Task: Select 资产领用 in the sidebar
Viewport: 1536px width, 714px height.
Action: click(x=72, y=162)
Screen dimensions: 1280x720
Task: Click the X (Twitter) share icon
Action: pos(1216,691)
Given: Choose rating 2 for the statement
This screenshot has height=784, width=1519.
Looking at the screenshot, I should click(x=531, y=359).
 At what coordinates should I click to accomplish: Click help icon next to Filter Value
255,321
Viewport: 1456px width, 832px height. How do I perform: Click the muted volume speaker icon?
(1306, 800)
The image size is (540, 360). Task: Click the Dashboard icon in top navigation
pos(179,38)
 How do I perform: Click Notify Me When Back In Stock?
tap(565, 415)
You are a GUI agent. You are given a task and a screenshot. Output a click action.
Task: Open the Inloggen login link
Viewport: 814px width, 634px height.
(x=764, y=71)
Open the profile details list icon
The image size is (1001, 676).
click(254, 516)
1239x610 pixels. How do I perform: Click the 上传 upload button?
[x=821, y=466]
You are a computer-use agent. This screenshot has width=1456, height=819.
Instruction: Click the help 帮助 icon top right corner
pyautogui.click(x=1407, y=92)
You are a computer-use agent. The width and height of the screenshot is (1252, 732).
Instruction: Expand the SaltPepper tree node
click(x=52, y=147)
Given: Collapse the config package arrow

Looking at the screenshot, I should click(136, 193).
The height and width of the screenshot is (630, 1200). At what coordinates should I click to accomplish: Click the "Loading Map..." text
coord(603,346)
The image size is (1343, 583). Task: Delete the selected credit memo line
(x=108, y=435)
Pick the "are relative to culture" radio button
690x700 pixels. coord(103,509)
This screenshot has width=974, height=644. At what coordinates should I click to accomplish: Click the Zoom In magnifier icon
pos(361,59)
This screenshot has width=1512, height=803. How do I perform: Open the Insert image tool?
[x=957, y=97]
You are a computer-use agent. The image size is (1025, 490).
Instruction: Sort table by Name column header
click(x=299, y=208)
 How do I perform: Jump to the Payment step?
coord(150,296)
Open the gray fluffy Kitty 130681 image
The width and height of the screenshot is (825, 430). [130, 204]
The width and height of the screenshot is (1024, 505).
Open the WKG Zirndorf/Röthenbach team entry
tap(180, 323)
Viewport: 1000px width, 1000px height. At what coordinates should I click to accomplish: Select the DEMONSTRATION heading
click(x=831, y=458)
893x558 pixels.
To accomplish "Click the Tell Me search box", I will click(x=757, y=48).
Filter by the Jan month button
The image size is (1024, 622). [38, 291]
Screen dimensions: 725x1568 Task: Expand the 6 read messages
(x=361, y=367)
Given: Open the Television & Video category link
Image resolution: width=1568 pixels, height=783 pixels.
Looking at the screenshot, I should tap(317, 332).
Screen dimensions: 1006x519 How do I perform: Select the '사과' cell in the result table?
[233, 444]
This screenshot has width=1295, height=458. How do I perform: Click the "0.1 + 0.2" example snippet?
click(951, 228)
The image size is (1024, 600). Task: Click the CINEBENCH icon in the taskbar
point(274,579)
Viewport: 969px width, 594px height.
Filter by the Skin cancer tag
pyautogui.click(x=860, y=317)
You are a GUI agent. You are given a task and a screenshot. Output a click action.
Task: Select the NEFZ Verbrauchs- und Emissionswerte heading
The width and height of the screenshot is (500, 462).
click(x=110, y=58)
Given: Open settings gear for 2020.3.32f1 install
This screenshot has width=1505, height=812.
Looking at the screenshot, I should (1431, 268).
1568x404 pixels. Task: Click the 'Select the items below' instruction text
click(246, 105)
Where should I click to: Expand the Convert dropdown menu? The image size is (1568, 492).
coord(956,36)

Exercise prompt
Determine how many of the lines above hold the word "agent", and output that number by itself.

Exercise output
5